All documents in copies, confirming the need for a divorce, must be attached to the claim. You will also need the original payment document regarding the state duty.

If the lawsuit claims only a divorce, then you will have to pay 650 rubles. When property claims are still submitted to the court, the court costs are paid in a certain percentage of the value of the contested property.

Always the claim for divorce itself and for other requirements is filed in triplicate: its own, as well as for the court and the defendant.

Divorce through the registry office

It's no secret that this is the easiest way to leave your married life. However, it cannot be applied to all situations.

First of all, for a divorce with the help of the registry office, mutual consent of the spouses is required, as well as the absence of common minor children.

At the same time, the Family Code of the Russian Federation provides for 3 situations when it is possible to file a divorce through the registry office unilaterally, and even small children will not be an obstacle here. These are the cases:

  • confirmation by the court of the fact of the disappearance of the second spouse;
  • declaring a husband (wife) legally incompetent in court;
  • conviction of another family member for a crime punishable by imprisonment for 3 or more years.

If the spouses decide to divorce by mutual agreement, both of them must come to the registry office and write a joint statement. Its form is approved by law. In this case, each of the spouses fills out his own part of the document.

In addition to the statement, you will need personal passports, marriage certificate, as well as bank receipts for payment of state duty for registration of a divorce. Each of the spouses contributes 650 rubles in total.

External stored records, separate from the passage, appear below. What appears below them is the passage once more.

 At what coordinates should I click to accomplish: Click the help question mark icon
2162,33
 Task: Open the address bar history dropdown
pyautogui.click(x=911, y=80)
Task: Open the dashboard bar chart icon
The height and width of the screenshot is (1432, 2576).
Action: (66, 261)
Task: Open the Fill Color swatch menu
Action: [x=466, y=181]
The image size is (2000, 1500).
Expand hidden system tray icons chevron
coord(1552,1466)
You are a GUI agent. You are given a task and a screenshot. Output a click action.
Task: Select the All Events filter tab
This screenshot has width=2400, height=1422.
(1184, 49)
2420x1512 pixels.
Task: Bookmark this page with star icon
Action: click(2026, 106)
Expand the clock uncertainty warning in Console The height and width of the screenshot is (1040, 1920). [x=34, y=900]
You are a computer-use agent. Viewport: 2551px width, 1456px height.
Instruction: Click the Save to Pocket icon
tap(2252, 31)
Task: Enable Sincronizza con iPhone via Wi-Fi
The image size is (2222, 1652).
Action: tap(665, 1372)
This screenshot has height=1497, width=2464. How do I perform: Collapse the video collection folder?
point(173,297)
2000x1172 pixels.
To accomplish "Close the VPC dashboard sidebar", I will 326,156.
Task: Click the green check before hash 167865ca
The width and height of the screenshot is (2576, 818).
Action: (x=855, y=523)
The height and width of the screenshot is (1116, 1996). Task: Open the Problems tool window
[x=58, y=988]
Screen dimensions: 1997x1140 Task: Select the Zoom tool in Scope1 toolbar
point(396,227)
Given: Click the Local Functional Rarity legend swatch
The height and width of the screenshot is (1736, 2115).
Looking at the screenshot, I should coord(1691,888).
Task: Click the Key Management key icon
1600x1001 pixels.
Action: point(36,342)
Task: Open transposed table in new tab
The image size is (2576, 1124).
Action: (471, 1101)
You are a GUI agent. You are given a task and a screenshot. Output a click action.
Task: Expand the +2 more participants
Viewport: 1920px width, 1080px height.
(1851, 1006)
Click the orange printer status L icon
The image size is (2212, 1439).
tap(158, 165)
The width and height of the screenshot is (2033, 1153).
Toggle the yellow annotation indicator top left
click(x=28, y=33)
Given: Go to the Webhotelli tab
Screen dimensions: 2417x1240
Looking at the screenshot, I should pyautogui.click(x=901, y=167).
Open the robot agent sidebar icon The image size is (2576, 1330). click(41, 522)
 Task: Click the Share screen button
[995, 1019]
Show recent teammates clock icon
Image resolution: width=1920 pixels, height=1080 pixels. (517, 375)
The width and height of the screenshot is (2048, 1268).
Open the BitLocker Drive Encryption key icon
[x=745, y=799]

When a divorce in the registry office occurs on the initiative of one person, then an application is filed in a different form.

A copy of the relevant court decision in relation to the second spouse is attached to it. The state duty in this case will be only 350 rubles.

Regardless of the circumstances due to which documents are submitted to the registry office, a divorce certificate is issued in a month. During this time, you can change your mind and take the application back.

If, along with the divorce, there is a problem with the division of property, then you should still go to court. However, the property process can be started after the divorce. For this, a three-year limitation period is provided.

Divorce in court

This process takes place according to the following scheme. If all submitted documents comply with the law, then the court opens proceedings on the case and appoints the first session.

In the course of it, he clarifies the position of the spouses and determines what additional evidence should be additionally provided, and which of the witnesses should be summoned to the courtroom.

Also, if the child is already 10 years old, then the court must also take into account his opinion on the subject with which of the parents the child himself wants to continue to live.

When the second spouse is categorically against divorce, then the family may be given additional time (usually 3 months) in order to make up. If it is not possible to improve relations under any circumstances, then the court divorces the spouses by its decision.

A number of points should be reflected in its final part. First of all, it is the very fact of divorce. Further - this is the solution of questions regarding the further fate of common children, including the procedure for paying alimony for them. Finally, the court can determine the list of property that will go to each of the spouses upon divorce, as well as restore the maiden name to the initiator of the divorce.